Emiliana Vicente González, presidenta del Consejo General del Trabajo Social, comparte esta visión sobre el apoyo social. Recuerda que «hablar de emergencias es hablar de realidades difíciles y complejas que trascienden lo inmediato». En este sentido, explica que la DANA dejó una fractura en las estructuras relacionales, económicas y emocionales de las comunidades. Por eso, considera esencial fortalecer los lazos comunitarios tras una catástrofe: «Dar y sentir seguridad y protección ante el abismo del riesgo inminente es crucial para la salud emocional. En este sentido, el trabajo social comunitario desempeña un rol determinante al promover la participación, fortalecer las redes de apoyo y fomentar la corresponsabilidad colectiva».

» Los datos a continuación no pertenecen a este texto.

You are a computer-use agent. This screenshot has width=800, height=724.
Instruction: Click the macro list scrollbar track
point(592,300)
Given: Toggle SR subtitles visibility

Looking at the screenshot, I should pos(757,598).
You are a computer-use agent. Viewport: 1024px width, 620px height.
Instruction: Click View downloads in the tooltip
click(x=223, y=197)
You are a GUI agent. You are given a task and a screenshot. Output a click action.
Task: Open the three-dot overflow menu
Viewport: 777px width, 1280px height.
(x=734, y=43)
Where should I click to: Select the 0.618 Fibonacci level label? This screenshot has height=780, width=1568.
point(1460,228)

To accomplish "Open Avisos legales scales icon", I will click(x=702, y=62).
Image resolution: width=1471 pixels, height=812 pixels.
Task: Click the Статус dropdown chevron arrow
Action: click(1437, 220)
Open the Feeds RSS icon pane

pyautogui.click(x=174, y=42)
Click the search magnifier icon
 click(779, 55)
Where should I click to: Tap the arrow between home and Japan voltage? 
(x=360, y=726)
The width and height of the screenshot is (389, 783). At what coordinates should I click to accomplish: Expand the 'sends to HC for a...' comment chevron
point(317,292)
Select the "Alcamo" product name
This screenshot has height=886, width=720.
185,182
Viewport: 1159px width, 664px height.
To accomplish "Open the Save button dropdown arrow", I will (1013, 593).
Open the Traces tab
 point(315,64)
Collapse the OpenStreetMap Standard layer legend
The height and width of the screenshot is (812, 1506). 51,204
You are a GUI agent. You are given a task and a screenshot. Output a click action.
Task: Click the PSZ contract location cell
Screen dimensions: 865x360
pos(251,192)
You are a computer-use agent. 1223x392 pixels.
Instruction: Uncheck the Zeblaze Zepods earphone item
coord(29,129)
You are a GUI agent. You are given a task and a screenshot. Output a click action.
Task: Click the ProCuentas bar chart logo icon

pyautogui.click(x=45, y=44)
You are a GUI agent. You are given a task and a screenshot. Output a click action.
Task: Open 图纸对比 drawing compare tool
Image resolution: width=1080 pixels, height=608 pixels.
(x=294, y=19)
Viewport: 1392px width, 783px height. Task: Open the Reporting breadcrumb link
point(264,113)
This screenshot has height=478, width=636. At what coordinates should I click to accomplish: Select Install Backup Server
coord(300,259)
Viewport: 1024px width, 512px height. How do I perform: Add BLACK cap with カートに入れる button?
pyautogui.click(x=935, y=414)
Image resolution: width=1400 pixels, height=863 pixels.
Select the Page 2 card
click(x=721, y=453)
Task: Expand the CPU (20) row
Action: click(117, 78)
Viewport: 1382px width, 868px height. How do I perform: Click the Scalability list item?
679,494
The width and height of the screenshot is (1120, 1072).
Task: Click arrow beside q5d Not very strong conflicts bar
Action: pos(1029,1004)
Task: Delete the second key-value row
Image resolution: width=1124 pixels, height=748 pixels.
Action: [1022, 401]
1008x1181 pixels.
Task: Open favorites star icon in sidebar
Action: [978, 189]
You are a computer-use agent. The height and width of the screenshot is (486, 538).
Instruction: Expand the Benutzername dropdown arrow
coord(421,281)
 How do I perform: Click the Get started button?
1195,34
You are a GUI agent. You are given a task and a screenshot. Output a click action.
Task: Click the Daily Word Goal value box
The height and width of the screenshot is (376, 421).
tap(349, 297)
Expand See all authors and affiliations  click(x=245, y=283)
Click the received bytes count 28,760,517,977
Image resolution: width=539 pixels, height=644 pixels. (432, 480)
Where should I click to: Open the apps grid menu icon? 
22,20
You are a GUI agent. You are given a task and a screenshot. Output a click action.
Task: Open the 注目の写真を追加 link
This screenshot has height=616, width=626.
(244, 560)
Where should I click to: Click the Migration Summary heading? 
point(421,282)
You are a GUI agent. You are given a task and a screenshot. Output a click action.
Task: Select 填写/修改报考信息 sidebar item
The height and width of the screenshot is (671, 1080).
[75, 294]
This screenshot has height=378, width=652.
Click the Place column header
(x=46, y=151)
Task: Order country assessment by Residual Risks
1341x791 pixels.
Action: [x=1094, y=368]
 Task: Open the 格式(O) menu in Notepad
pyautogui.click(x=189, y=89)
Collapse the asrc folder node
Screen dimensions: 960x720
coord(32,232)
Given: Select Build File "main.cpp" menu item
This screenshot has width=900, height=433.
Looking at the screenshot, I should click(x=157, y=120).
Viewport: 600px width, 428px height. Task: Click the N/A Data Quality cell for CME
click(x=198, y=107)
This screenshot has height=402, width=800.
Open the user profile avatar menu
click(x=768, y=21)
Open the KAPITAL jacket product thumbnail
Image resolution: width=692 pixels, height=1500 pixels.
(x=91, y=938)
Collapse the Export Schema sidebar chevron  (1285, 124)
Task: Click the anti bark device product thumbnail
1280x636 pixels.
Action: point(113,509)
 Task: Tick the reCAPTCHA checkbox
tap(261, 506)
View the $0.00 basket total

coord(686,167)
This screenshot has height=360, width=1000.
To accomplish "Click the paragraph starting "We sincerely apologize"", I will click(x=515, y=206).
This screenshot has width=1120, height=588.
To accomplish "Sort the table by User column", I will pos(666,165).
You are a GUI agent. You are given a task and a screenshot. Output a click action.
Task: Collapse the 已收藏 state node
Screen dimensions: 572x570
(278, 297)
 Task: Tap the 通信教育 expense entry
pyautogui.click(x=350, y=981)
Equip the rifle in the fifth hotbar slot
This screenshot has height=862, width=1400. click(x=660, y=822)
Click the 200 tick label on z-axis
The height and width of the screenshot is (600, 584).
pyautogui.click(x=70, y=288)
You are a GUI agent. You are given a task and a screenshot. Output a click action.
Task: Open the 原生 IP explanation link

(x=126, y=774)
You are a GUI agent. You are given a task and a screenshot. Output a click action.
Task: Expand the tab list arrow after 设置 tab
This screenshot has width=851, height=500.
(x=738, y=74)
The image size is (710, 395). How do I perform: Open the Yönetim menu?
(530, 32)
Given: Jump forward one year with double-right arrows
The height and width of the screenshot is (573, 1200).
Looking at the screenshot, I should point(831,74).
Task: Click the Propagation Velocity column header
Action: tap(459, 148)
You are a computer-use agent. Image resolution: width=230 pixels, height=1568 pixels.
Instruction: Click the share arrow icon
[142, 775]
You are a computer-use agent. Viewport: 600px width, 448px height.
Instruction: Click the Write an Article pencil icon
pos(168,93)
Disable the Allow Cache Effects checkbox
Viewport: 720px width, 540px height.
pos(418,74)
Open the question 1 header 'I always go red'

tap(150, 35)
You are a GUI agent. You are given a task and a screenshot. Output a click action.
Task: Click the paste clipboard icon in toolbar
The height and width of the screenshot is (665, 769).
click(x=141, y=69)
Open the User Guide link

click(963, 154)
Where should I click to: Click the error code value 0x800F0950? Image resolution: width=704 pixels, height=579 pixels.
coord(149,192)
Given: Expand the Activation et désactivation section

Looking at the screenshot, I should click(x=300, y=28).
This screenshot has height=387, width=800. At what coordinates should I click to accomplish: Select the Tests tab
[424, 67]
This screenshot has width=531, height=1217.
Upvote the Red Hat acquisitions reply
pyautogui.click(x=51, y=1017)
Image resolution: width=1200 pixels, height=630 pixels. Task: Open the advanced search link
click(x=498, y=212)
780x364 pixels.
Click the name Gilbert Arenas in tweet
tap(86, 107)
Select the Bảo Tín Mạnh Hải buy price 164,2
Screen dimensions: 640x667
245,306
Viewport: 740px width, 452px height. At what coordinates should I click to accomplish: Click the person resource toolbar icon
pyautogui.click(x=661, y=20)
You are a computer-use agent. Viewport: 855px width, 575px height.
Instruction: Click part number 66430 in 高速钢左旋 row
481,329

La presidenta advierte de que el miedo no debe convertirse en una forma de organización social, sino en una oportunidad para aprender y prevenir. «El miedo no debe paralizarnos, debe invitarnos a reflexionar sobre la importancia de la autoprotección. Esta no se improvisa en el momento de la emergencia: se educa y se entrena a lo largo de toda la vida», afirma. Para Emiliana Vicente la respuesta institucional y comunitaria debe centrarse en acompañar el duelo, identificar el sufrimiento emocional y reforzar los servicios sociales públicos, pilares fundamentales para la recuperación de las personas y los barrios.